Le riz dans l'octogone dans ce champ fait partie d'une expérience conçue pour faire pousser du riz dans différentes conditions atmosphériques. Le riz cultivé avec des concentrations de dioxyde de carbone comprises entre 568 et 590 parties par million est moins nutritif et contient moins de protéines, de vitamines et de minéraux. Image par le Dr. Toshihiro Hasegawa, Organisation japonaise de recherche sur l'agriculture et l'alimentation.

Aggravation des carences en micronutriments

À l'heure actuelle, environ 600 millions de personnes - principalement en Asie du Sud-Est - obtiennent plus de la moitié de leurs calories et protéines quotidiennes directement du riz. Si rien n'est fait, les baisses constatées aggraveront probablement le fardeau global de la dénutrition. Ils pourraient également affecter le développement de la petite enfance en raison notamment de l’aggravation des effets des maladies diarrhéiques et du paludisme.

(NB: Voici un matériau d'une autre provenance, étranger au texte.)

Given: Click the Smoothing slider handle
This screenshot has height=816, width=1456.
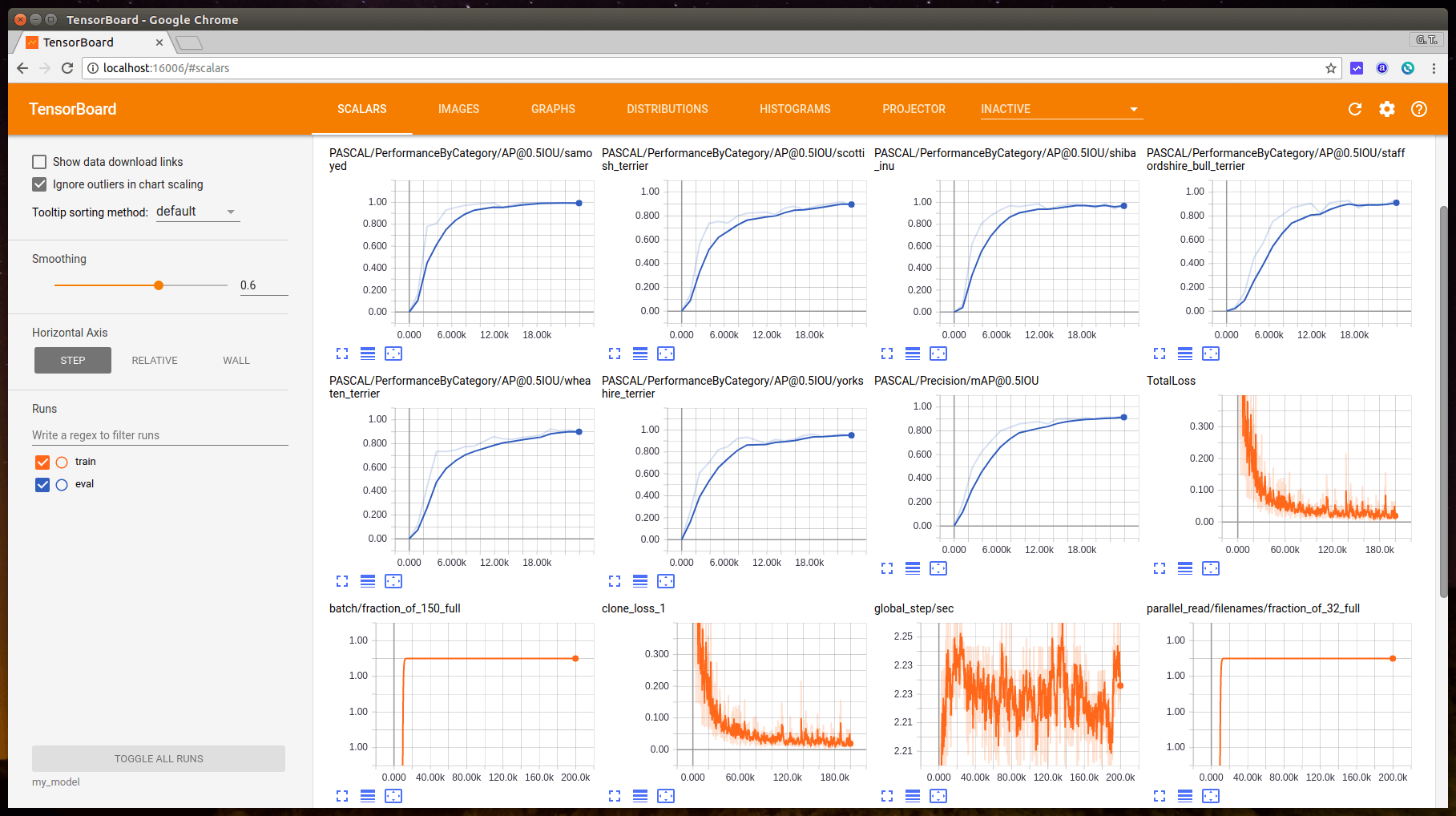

Les risques potentiels pour la santé associés aux déficits nutritionnels induits par le CO2 sont directement corrélés au produit intérieur brut le plus faible par habitant. Cela donne à penser que de tels changements auraient de graves conséquences potentielles pour les pays déjà aux prises avec la pauvreté et la dénutrition. Peu de gens associeraient la combustion de combustibles fossiles et la déforestation au contenu nutritionnel du riz, mais nos recherches montrent clairement un moyen par lequel l’émission de combustibles fossiles pourrait aggraver les problèmes de la faim dans le monde.

Comment le changement climatique pourrait-il affecter d'autres plantes clés?

Malheureusement, il n’existe aujourd’hui aucune entité au niveau fédéral, des États ou des entreprises qui fournit un financement à long terme pour évaluer dans quelle mesure la hausse des niveaux de CO2 pourrait affecter la chimie des plantes et la qualité nutritionnelle. Mais les changements induits par le CO2 ont des implications importantes, allant des plantes médicinales à la nutrition, à la sécurité alimentaire et aux allergies alimentaires. Compte tenu des impacts potentiels, qui peuvent déjà se produire, il existe un besoin clair et urgent d'investir dans cette recherche.

Il est également essentiel d'identifier les options permettant d'éviter ou de réduire ces risques, de la sélection végétale traditionnelle à la modification génétique, en passant par les suppléments. La hausse des concentrations de CO2 entraîne le changement climatique. Le rôle que ces émissions joueront dans la modification de tous les aspects de la biologie végétale, y compris la qualité nutritionnelle des cultures que nous utilisons pour l'alimentation humaine et animale, les fibres et le carburant, reste à déterminer.

Kristie Ebi, professeure en sciences de la santé mondiale, de la santé environnementale et de la santé au travail, Université de Washington

Cet article a été publié à l'origine sur La conversation. Lire l'article original.

Conclusion: le changement climatique pourrait rendre le riz moins nutritif, mettant ainsi en danger des millions de pauvres dans le monde.